─── Reading passage ───
The hypothetical randomized experiments we reconstruct are completely-randomized experiments (see Table S3). We need to assure that the Stable Unit Treatment Value Assumption (SUTVA) holds in order to frame our analysis within the Rubin Causal Model (RCM) (Rubin, 1974). Therefore, we assume that the crime count of a certain day occurring after some exposure level is independent of the exposure received on other days. Following the RCM, each day has two potential outcomes: Yi(1), the number of crimes that occurred in day i if Wi = 1 and Yi(0) otherwise. The observed number of crimes that occurred in i is denoted by \(Y_i^{{\mathrm{obs}}}\) and it is equal to Yi(0) when Wi = 0, or equal to Yi(1) when Wi = 1. The days where \(Y_i^{{\mathrm{obs}}} = Y_i(0)\) is observed are referred to as control days and the ones where \(Y_i^{{\mathrm{obs}}} = Y_i(1)\) are referred to as exposed days.

In each hypothetical experiment we assess the effect of the exposure on crimes. The unit-level exposure effect (UEE) is defined as the difference between both potential outcomes of i:

$${\mathrm{UEE}}_i = Y_i(1) - Y_i(0)$$
(1)

In this study, we are interested in the mean difference in daily crime counts between the exposed days and the control days. Our estimand of interest is the average exposure effect (AEE):

$${\mathrm{AEE}} = \frac{1}{N}\mathop {\sum}\limits_{i = 1}^N {\kern 1pt} {\mathrm{UEE}}_i = \frac{1}{N}\mathop {\sum}\limits_{i = 1}^N {\kern 1pt} Y_i(1) - \frac{1}{N}\mathop {\sum}\limits_{i = 1}^N {\kern 1pt} Y_i(0) = \bar Y(1) - \bar Y(0)$$
(2)

Within each experiment, we estimate the AEE of different exposure levels, which can be interpreted as the average number of daily violent crimes resulting from a high exposure level (e.g., temperate heat index) compared to a lower exposure level (e.g., cold heat index).
─── Data ───
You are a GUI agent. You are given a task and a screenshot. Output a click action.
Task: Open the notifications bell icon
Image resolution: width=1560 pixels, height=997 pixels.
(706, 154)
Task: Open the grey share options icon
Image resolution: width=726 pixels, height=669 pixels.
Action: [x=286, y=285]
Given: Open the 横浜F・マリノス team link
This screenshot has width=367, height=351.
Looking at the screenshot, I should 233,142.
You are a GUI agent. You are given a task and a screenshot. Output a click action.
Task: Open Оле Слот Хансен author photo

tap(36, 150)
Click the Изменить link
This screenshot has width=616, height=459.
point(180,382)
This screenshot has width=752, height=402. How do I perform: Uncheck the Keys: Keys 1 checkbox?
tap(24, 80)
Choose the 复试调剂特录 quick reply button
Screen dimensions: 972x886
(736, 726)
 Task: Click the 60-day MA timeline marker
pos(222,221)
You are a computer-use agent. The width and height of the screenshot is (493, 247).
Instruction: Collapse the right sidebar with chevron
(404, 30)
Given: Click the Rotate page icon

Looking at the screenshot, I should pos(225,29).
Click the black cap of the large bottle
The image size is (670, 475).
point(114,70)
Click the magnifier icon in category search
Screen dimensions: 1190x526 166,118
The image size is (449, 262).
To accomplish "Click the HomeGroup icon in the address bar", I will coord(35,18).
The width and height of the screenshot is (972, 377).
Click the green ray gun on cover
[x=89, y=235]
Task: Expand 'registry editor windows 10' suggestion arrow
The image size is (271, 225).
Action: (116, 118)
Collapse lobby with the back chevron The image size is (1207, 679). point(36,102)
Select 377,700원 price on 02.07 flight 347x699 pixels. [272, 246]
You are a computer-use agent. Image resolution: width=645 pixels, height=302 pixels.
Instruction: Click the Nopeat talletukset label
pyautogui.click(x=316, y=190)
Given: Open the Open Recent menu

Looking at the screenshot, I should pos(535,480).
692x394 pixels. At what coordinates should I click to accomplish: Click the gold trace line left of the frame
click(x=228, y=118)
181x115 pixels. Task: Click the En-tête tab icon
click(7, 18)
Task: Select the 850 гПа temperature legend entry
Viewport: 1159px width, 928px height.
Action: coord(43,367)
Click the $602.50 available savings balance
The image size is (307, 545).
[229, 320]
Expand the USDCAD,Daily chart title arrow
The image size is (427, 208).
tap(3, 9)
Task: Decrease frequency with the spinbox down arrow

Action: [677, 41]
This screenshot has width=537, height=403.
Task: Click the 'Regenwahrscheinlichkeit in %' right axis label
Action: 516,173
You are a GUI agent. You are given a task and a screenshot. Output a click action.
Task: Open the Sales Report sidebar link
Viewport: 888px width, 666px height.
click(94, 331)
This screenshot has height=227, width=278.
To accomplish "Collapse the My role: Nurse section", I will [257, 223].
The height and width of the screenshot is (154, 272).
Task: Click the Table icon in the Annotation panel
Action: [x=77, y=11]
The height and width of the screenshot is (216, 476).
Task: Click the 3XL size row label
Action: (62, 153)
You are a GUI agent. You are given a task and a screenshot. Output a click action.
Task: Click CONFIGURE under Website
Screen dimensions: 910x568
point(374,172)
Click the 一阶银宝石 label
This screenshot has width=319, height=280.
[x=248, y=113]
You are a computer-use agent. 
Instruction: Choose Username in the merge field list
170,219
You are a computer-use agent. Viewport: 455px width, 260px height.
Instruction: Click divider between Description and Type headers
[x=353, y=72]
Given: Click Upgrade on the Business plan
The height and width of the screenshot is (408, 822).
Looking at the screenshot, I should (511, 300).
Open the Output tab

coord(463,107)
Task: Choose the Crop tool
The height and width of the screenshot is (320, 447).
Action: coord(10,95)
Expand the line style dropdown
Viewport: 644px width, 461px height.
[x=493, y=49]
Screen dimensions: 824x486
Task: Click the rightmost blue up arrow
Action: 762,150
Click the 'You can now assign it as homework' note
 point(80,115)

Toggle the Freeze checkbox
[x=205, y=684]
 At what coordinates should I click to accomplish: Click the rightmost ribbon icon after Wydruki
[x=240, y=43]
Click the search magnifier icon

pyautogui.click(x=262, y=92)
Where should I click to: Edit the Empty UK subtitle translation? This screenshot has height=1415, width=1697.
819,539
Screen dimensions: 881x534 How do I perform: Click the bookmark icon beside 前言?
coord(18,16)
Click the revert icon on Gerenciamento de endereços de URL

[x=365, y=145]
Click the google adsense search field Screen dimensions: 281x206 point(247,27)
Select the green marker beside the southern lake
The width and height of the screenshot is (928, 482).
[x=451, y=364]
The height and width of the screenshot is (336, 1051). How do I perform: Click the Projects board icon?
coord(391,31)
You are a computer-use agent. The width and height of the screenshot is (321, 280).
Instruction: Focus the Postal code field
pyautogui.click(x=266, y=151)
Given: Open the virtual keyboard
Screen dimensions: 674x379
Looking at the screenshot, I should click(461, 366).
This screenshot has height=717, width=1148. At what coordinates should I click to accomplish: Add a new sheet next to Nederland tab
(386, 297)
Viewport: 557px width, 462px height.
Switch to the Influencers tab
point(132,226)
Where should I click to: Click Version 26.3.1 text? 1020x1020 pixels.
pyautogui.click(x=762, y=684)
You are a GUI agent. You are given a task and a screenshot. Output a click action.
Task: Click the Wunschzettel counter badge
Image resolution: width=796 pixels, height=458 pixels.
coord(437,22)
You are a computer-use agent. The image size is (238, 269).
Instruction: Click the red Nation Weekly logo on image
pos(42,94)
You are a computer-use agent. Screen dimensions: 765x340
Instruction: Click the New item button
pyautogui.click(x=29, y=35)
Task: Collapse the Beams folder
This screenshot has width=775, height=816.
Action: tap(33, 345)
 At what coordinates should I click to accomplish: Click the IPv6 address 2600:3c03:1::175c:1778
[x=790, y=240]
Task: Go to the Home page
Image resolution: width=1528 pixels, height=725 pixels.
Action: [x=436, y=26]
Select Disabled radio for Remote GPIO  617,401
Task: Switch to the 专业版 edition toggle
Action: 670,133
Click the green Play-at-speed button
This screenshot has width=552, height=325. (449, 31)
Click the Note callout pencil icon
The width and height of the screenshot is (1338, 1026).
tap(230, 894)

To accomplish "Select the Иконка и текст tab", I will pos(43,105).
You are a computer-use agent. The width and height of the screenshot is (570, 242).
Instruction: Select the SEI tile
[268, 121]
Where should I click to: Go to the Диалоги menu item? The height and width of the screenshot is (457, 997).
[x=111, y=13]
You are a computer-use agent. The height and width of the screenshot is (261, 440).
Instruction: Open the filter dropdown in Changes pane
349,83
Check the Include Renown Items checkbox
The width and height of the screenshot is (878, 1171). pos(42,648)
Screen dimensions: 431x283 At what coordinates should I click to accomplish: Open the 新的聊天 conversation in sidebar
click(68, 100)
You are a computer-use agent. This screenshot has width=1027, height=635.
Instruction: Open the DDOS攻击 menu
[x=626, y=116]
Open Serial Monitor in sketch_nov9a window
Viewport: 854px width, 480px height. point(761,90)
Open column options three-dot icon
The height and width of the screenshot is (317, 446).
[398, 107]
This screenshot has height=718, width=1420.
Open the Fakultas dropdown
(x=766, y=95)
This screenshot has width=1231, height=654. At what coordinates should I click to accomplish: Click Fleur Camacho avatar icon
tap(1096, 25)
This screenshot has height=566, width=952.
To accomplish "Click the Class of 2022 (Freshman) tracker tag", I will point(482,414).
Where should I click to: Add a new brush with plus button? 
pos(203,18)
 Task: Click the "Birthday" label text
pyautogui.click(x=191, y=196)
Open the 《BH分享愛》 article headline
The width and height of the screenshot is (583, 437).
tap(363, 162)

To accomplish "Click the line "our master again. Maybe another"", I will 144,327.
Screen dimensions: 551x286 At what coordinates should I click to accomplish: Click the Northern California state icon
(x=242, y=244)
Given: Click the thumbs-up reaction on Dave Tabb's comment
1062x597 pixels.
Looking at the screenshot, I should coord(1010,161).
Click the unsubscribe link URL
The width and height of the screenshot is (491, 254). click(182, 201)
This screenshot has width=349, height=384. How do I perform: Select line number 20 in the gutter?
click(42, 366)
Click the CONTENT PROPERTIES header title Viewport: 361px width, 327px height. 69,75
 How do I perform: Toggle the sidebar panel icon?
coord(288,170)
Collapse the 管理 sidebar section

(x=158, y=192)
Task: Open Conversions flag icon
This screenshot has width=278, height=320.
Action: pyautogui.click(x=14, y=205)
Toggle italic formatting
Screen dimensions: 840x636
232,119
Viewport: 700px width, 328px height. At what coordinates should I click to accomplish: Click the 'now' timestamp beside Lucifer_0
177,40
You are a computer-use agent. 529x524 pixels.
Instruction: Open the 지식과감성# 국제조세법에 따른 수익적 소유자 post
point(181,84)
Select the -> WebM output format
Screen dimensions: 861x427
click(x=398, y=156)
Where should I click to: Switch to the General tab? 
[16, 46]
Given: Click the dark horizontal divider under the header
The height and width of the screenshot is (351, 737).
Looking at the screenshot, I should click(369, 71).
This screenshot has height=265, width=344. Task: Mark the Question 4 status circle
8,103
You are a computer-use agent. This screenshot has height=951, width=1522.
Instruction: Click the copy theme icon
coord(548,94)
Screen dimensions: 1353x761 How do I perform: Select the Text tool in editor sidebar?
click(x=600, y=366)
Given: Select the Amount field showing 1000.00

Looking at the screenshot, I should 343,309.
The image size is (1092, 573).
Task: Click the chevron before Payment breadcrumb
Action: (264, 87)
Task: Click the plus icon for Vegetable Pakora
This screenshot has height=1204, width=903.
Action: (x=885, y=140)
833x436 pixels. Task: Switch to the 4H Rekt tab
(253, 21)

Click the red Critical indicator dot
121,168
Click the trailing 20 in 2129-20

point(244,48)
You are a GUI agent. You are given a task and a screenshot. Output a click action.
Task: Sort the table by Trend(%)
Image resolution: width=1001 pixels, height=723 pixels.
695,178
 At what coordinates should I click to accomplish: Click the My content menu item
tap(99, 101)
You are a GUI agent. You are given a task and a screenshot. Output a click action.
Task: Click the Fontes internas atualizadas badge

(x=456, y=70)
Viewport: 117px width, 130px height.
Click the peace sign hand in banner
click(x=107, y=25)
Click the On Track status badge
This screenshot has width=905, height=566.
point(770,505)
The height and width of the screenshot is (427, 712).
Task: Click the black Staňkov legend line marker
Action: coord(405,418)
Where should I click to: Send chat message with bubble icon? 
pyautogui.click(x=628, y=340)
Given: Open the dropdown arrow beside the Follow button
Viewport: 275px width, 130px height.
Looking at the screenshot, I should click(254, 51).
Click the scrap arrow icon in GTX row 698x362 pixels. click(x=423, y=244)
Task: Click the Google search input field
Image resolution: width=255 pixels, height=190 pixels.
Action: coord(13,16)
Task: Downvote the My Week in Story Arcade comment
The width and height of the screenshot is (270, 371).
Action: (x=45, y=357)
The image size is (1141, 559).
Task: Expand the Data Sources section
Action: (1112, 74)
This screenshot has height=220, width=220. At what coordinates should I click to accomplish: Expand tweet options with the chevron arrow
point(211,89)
───
_Job 1_
Update the passage on the average exposure effect, starting at "In this study, we" and ending at "cold heat index).", with "estimand" replaced by "target quantity".
_Job 2_
List every abbreviation that the passage on the average exposure effect defines, each with the full term it stands for.

_Written reply 1_
In this study, we are interested in the mean difference in daily crime counts between the exposed days and the control days. Our target quantity of interest is the average exposure effect (AEE):

$${\mathrm{AEE}} = \frac{1}{N}\mathop {\sum}\limits_{i = 1}^N {\kern 1pt} {\mathrm{UEE}}_i = \frac{1}{N}\mathop {\sum}\limits_{i = 1}^N {\kern 1pt} Y_i(1) - \frac{1}{N}\mathop {\sum}\limits_{i = 1}^N {\kern 1pt} Y_i(0) = \bar Y(1) - \bar Y(0)$$
(2)

Within each experiment, we estimate the AEE of different exposure levels, which can be interpreted as the average number of daily violent crimes resulting from a high exposure level (e.g., temperate heat index) compared to a lower exposure level (e.g., cold heat index).

_Written reply 2_
SUTVA: Stable Unit Treatment Value Assumption
RCM: Rubin Causal Model
UEE: unit-level exposure effect
AEE: average exposure effect